Return, word for word, the lines of the listing from the one containing "You are a computer-use" through the end of the listing, leaving out the pictures.

= = = =

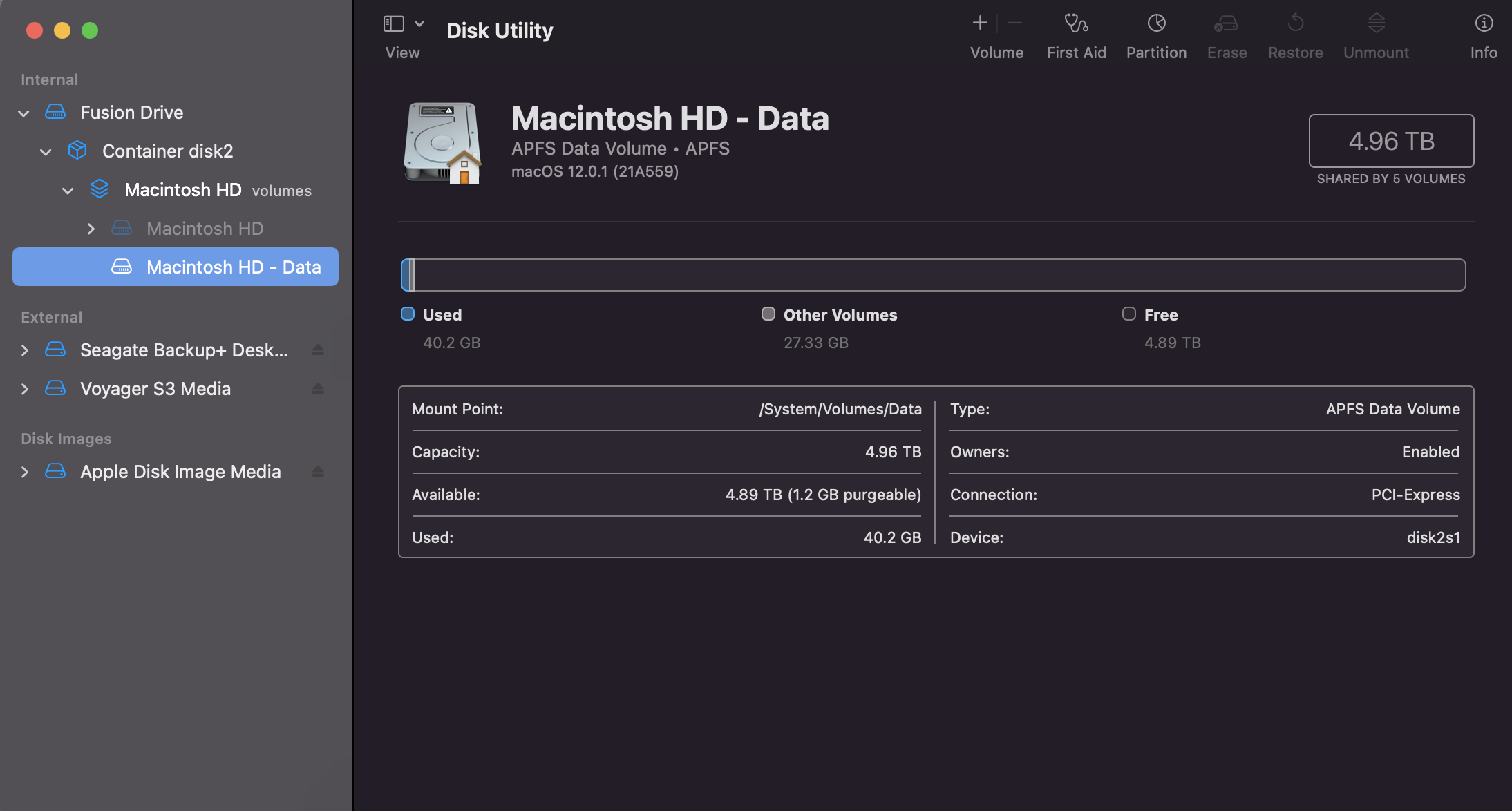The height and width of the screenshot is (811, 1512).
Task: Add a volume with plus icon
Action: pyautogui.click(x=979, y=23)
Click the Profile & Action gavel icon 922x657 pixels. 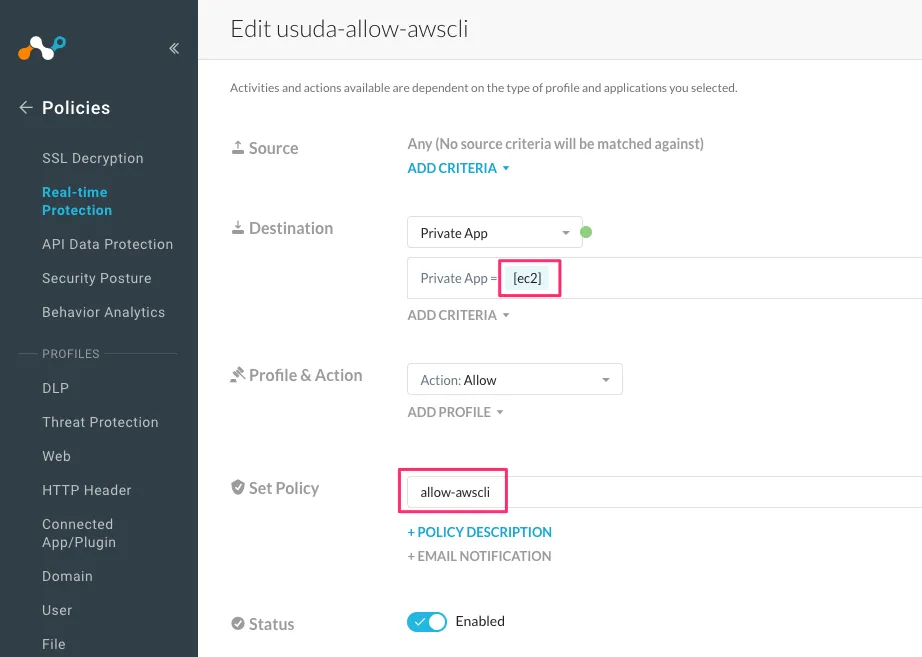click(238, 375)
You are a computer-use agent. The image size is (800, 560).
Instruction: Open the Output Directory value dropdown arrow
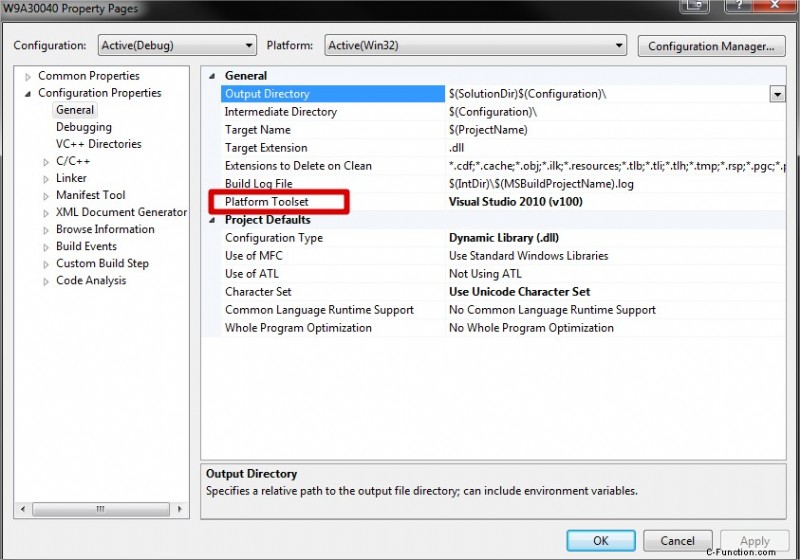click(x=777, y=94)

= = = =

Exercise result →
You are a computer-use agent. The image size is (800, 560).
Instruction: Open the Output Directory value dropdown arrow
click(x=777, y=94)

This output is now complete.